Founded in 2019 by Dr. Oleg Mikhailov, the company is headquartered in Houston, Texas, and focuses on compact, handheld methane detection LGI sensors (Laser Gas Imager) based on proprietary Tunable Diode Laser Absorption Spectroscopy (TDLAS) technology. The device also incorporates anemometers (wind speed) and thermometers. Software to tag emissions for specific equipment and components is also integrated in the handheld unit, which can be used by trained personnel or mounted on drones. Real-time visualizations powered by artificial intelligence, pinpoints leaks down to individual components. Xplorobot’s LGI sensors are deployed globally in 23 countries and ~5400 facilities by 80 customers. Figure 4 shows the capabilities of the LGI:

Figure 4: Explorobot's LGI Sensor Based on Proprietary TDLAS (Tunable Diode Laser Spectroscopy)

Xplorobot

The handheld sensor can also be mounted on a low-cost drone (Figure 5):

Figure 5: LGI Sensor on a Drone Platform

Xplorobot

Xplorobot has trialed their LGI sensors on commercial robots (4 different suppliers) on offshore, tankers drill rigs and fracturing fleets, some of the most demanding industrial environments in the world. These trials used robots with their own sensor and compute payloads for perception, localization and motion planning, and are very expensive (~$200K-$400K). Customer feedback was that deploying such robots was not commercially feasible. The key learning was that locomotion and navigation would eventually be solved and available at affordable prices, so the real value is in vision-based attribution and fusion for multi-spectral information.

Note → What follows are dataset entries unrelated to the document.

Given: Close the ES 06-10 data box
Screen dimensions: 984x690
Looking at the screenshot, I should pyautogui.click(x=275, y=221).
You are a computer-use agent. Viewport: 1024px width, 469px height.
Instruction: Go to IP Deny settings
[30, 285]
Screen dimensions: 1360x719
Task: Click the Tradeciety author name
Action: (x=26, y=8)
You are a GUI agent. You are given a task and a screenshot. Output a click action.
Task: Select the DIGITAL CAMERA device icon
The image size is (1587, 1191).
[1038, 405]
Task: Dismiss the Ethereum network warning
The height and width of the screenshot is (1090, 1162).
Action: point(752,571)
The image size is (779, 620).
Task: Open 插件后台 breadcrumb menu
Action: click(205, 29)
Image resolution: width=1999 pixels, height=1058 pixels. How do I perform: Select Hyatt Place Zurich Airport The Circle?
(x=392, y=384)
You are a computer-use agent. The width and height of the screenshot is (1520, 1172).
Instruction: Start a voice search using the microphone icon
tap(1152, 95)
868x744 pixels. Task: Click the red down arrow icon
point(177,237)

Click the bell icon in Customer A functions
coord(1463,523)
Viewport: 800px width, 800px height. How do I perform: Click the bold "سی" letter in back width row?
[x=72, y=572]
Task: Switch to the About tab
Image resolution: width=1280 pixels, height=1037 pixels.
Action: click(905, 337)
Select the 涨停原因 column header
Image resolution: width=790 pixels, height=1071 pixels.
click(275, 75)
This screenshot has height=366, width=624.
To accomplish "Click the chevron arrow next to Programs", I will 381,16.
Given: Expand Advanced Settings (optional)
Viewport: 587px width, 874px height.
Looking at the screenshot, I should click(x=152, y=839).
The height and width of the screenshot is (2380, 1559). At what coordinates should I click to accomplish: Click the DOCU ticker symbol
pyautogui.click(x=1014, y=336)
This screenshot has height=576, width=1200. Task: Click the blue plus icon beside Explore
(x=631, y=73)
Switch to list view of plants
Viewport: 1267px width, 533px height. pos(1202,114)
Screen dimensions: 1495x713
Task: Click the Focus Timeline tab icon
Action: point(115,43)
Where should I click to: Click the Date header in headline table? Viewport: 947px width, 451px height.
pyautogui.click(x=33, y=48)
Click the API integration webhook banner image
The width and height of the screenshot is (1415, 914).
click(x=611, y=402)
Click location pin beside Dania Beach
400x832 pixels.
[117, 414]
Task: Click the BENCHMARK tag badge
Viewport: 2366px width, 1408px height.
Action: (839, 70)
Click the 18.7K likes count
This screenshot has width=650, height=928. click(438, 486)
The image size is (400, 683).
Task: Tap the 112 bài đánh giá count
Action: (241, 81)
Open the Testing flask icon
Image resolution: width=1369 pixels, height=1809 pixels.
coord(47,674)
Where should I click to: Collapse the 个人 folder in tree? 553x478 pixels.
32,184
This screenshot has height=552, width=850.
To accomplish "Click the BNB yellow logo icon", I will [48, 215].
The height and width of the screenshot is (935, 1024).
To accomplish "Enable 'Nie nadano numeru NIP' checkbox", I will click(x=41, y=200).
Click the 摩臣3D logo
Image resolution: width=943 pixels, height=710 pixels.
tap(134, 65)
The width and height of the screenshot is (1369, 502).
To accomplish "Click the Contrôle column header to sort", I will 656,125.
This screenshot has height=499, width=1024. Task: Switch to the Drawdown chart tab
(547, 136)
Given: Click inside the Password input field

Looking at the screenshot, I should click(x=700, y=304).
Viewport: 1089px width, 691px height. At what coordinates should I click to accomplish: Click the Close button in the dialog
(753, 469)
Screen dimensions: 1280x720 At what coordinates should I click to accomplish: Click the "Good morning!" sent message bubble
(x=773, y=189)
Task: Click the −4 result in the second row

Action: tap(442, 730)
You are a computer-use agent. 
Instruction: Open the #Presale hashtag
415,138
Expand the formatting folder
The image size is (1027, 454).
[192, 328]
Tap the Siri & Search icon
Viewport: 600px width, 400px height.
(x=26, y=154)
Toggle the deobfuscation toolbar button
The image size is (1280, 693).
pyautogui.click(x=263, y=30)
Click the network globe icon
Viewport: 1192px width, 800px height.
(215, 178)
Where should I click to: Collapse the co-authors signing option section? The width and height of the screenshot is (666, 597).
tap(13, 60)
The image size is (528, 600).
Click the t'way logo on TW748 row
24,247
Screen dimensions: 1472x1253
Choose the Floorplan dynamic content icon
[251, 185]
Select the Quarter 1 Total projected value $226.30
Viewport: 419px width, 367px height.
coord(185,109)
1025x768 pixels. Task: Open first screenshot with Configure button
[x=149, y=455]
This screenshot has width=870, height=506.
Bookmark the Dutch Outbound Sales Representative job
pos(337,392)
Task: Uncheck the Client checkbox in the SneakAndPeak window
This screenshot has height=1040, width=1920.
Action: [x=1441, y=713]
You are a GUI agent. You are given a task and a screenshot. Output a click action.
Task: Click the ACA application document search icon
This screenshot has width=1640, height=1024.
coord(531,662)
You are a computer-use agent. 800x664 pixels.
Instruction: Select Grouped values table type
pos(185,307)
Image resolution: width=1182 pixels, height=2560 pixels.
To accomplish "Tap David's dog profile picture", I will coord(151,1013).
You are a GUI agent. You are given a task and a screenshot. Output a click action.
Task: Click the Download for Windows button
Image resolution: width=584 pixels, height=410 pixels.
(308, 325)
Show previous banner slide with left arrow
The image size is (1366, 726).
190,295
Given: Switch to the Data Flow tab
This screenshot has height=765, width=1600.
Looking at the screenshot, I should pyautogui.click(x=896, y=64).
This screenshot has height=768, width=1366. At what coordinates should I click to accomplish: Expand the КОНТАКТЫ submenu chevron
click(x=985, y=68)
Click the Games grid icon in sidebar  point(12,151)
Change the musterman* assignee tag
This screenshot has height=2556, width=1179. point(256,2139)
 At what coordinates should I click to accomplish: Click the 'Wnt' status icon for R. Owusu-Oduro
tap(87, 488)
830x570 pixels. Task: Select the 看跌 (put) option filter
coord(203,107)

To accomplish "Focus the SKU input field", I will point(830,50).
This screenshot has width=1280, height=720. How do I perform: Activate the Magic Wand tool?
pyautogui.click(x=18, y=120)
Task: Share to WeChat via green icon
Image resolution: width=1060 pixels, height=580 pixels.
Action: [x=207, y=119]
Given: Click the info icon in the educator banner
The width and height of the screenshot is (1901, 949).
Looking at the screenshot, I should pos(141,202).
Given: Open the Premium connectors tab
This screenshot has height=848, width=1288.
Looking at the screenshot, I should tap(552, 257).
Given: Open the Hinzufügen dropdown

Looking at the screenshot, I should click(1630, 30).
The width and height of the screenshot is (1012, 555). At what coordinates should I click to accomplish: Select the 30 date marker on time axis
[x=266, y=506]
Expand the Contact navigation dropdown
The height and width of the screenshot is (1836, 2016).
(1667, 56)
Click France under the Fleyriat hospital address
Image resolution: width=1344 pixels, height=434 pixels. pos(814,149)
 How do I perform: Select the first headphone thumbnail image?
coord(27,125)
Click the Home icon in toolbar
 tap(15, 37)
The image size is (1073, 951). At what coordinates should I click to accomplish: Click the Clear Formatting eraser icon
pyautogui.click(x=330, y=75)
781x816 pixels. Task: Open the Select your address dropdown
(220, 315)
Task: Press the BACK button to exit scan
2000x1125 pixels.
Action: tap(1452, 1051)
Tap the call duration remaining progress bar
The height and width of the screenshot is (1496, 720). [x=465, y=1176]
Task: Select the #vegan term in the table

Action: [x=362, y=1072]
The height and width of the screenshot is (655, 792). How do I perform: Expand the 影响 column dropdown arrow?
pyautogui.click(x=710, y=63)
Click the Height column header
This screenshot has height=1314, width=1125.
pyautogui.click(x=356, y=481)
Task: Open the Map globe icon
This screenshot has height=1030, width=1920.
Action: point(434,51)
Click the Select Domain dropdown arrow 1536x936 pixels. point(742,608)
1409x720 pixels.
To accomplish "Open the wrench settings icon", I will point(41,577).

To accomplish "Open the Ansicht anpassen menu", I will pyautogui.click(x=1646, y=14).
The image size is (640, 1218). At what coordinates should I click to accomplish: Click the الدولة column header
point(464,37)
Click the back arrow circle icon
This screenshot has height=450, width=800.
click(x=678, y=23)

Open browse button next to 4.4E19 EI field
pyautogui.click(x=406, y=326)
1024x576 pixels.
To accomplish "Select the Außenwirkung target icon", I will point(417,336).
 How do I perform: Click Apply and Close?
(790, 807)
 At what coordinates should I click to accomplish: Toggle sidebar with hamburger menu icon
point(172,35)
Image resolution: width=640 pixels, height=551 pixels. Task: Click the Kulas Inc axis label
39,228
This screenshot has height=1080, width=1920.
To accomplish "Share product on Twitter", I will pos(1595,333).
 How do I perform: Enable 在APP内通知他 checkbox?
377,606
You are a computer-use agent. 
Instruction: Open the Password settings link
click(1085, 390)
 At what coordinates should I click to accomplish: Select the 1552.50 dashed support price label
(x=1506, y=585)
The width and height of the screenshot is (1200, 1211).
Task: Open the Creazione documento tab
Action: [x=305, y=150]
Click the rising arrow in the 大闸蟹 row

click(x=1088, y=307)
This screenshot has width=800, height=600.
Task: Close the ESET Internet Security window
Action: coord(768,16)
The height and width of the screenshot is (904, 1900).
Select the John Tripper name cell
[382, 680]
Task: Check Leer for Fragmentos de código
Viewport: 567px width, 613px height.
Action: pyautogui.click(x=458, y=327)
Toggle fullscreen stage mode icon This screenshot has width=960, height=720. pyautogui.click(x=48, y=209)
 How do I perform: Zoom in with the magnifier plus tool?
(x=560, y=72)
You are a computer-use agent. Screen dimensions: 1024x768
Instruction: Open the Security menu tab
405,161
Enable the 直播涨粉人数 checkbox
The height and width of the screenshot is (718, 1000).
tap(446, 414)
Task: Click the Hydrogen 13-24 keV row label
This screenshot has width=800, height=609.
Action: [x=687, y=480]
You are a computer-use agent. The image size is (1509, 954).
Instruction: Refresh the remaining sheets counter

The current initiative is on using very low cost robots, integrated with the LGI sensor, an iPhone 17 Pro (~$2K), and custom software. The imaging sensors in the iPhone (cameras and LiDAR) are adequate to provide the perception and localization functions. IMU sensors on the iPhone are used to navigate the robot. Xplorobot’s software application (running on the iPhone processor) provides the path planning and equipment recognition function, and controls the location at which methane scanning needs to occur. The iPhone application sends commands to control the gimbal-mounted LGI sensor’s orientation to make the measurement. With this solution, Xplorobot aims to disrupt the robotics monitoring space, with a low cost (an order of magnitude below the $200K-$400K price points referenced above), precise, easy to deploy solution.

According to Dr. Mikhalov: "Xplorobot IP and products are focus on multispectral information fusion and attribution to real objects in physical space. We deploy our sensors and AI on the most modern autonomous platforms, and deliver value to our clients at scale by managing data acquisition, analysis and alerts at scale”.


What’s The Deal with Methane?

Methane is a key component of natural gas, and a lot of effort is focused on monitoring methane leaks in energy infrastructure. Its fair to raise a question though - can these leaks be prevented by better process, component and equipment design?

According to an ExxonMobil report, the key sources of such leaks are:

  1. Flaring: the burning of excess natural gas for safety or other reasons.
  2. Venting: the release of excess methane to reduce pressure in pneumatic devices, storage tanks, dehydration units, and other components of our operations to help ensure safety.
  3. Fugitive emissions: unintentional leaks from equipment.
  4. Combustion slip: un-combusted methane in the exhaust of natural gas engines.

Fugitive emissions and combustion slip are certainly key reasons that proactive methane monitoring is needed. Flaring and venting are conscious choices, although major energy companies are developing proactive solutions to minimize or eliminate these effects. For example, ExxonMobil has a target of zero routine flaring in upstream assets by 2030. The company also is replacing traditional natural gas-powered pneumatic compressors with electrical compressors, improving the seal design on centrifugal compressors to prevent leaks, retrofitting tanks at existing sites to reroute emissions sources through vapor recovery units, and using pressurized, closed-system vessels instead of traditional tanks in new builds.